### TASK DETAILS
Copy out every line of the records below that contains the word "post", matching case exactly.

(Entries for locating text and elements)
## Start

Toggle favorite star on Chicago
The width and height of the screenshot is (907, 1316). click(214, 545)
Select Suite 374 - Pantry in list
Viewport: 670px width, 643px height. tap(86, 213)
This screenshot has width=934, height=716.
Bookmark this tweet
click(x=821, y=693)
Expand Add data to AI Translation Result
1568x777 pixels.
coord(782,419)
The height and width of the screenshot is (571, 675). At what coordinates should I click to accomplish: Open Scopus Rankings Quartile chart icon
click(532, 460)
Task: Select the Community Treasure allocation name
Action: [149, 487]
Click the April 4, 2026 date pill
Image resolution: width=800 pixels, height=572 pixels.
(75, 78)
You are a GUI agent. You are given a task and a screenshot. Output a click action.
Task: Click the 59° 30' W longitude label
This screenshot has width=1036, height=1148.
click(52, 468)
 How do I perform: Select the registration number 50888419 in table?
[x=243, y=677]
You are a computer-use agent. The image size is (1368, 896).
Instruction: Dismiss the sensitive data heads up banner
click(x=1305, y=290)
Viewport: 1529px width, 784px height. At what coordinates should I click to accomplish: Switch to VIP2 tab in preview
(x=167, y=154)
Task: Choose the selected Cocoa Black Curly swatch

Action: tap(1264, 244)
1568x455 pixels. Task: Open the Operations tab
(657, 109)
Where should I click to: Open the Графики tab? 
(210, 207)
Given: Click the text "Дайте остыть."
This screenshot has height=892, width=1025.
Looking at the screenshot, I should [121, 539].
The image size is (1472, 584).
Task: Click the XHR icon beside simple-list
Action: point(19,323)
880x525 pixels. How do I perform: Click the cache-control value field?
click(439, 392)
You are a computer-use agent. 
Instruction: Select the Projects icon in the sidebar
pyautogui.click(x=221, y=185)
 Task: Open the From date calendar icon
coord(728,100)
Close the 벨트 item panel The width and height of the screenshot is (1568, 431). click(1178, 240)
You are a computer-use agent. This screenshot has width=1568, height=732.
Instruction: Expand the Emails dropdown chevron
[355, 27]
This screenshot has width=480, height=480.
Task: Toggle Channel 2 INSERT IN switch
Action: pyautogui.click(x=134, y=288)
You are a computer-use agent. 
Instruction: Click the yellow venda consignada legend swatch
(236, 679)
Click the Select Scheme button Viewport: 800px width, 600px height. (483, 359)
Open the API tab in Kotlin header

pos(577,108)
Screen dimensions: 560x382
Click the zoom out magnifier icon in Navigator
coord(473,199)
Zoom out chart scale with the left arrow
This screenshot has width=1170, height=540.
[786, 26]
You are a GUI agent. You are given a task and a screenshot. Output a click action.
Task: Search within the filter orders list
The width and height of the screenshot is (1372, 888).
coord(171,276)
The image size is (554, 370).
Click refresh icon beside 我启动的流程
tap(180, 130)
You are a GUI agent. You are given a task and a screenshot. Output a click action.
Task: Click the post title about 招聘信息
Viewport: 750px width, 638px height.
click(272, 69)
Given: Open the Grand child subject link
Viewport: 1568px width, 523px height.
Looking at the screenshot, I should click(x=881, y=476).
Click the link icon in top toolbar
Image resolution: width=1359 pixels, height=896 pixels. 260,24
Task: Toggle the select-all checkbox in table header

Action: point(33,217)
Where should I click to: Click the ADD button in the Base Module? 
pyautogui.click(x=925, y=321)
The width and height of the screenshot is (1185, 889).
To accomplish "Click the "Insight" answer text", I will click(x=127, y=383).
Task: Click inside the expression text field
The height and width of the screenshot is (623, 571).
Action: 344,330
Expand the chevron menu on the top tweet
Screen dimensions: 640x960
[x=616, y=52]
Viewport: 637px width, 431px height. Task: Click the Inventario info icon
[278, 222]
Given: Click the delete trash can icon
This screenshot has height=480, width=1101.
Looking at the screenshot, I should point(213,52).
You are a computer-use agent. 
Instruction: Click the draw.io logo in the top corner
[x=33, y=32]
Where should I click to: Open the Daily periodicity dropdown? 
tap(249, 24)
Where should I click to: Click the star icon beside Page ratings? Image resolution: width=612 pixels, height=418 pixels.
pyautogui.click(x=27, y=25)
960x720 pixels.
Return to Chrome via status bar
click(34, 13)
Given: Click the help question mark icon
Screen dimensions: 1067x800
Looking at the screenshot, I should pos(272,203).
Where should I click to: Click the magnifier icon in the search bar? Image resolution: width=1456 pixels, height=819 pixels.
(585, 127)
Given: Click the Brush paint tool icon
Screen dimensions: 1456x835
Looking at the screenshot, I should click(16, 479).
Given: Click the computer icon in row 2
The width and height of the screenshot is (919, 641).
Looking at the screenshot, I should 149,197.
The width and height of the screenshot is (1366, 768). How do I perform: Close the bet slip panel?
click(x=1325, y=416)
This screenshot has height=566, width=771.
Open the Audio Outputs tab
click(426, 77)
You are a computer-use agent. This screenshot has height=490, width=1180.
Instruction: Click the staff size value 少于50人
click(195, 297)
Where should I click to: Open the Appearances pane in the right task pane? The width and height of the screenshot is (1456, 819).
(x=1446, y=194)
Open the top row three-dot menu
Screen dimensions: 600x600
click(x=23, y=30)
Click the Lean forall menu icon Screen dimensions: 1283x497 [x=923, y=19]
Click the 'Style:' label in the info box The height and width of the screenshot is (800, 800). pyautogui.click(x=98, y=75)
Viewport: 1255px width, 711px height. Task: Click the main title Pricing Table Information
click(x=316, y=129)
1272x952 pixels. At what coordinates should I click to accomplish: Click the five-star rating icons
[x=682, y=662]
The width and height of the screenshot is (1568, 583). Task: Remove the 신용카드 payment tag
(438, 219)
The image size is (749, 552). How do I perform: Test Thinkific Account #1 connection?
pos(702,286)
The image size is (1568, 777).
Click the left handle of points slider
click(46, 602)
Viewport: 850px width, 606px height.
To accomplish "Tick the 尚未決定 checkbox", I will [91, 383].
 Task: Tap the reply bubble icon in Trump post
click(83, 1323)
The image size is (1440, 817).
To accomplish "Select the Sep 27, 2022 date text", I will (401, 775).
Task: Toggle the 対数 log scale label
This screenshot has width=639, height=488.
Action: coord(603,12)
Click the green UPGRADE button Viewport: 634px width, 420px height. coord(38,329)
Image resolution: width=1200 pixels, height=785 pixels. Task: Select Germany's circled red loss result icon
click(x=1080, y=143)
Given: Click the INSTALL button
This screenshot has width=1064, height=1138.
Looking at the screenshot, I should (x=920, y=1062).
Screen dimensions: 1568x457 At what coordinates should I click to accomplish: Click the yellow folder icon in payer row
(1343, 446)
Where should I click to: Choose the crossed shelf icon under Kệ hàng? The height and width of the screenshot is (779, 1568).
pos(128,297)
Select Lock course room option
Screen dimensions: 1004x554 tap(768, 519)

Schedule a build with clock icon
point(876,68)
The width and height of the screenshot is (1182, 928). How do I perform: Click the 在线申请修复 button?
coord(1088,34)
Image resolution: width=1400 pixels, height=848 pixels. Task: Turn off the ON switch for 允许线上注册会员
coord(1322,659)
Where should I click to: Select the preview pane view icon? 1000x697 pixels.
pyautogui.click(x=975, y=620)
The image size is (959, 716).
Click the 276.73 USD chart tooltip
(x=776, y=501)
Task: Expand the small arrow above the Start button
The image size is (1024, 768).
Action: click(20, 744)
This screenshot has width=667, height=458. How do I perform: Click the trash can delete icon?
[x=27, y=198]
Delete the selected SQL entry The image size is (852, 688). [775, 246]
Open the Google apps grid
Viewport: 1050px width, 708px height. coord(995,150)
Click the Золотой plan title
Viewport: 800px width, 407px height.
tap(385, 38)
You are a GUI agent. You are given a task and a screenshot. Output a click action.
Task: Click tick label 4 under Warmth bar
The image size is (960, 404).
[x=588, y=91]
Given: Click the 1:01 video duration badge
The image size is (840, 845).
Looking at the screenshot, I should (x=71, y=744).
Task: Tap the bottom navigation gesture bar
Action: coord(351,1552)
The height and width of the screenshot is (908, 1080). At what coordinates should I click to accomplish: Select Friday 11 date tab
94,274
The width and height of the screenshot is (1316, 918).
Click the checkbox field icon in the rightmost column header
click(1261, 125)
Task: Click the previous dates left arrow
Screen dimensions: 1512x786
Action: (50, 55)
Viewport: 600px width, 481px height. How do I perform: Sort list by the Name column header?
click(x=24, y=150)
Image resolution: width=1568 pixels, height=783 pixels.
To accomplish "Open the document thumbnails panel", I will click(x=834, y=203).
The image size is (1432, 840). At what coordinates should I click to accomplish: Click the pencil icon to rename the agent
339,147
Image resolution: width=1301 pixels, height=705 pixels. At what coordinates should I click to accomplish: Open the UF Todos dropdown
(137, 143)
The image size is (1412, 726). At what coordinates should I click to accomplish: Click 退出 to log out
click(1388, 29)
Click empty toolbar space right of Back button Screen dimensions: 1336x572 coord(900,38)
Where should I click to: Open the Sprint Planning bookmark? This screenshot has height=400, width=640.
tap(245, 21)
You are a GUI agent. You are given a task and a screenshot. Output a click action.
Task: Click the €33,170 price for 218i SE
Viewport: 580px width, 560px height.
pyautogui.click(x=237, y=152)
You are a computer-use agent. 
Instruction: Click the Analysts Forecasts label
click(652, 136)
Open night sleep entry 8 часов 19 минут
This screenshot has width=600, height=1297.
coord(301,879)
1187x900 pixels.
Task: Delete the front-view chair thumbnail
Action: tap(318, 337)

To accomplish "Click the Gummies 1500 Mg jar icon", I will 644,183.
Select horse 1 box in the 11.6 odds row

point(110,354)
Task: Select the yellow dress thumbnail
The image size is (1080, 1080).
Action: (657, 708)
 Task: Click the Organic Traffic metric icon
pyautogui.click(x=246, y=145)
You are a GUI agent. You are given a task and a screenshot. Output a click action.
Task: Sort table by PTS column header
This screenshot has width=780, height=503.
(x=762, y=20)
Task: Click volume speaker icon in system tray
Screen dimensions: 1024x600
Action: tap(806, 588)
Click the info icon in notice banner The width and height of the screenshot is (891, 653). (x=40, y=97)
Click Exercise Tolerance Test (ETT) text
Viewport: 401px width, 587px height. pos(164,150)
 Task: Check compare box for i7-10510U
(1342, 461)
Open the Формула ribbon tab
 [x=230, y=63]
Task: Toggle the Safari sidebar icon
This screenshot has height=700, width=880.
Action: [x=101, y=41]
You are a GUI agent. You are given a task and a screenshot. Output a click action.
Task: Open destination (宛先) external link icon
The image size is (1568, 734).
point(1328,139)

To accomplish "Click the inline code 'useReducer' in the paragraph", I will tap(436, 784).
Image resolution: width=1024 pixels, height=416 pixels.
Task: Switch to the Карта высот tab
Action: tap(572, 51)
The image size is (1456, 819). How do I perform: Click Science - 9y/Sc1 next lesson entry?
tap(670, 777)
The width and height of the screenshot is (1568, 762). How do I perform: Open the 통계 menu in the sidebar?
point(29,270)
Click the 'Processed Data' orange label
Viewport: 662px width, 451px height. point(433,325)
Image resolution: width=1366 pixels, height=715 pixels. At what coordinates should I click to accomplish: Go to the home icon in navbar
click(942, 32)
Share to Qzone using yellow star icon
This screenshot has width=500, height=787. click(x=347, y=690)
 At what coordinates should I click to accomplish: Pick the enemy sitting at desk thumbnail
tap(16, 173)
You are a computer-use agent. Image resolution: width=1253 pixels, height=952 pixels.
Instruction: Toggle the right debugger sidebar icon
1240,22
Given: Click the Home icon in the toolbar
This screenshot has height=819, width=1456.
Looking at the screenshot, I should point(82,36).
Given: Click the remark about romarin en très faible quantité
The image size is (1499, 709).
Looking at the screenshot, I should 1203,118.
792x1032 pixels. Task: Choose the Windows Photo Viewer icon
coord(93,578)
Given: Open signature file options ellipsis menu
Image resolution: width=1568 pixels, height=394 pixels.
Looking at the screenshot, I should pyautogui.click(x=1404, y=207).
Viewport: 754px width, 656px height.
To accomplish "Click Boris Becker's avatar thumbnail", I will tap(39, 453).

## End

### WRITTEN ANSWER
Task: Click the post title about 招聘信息
 Task: Tap the reply bubble icon in Trump post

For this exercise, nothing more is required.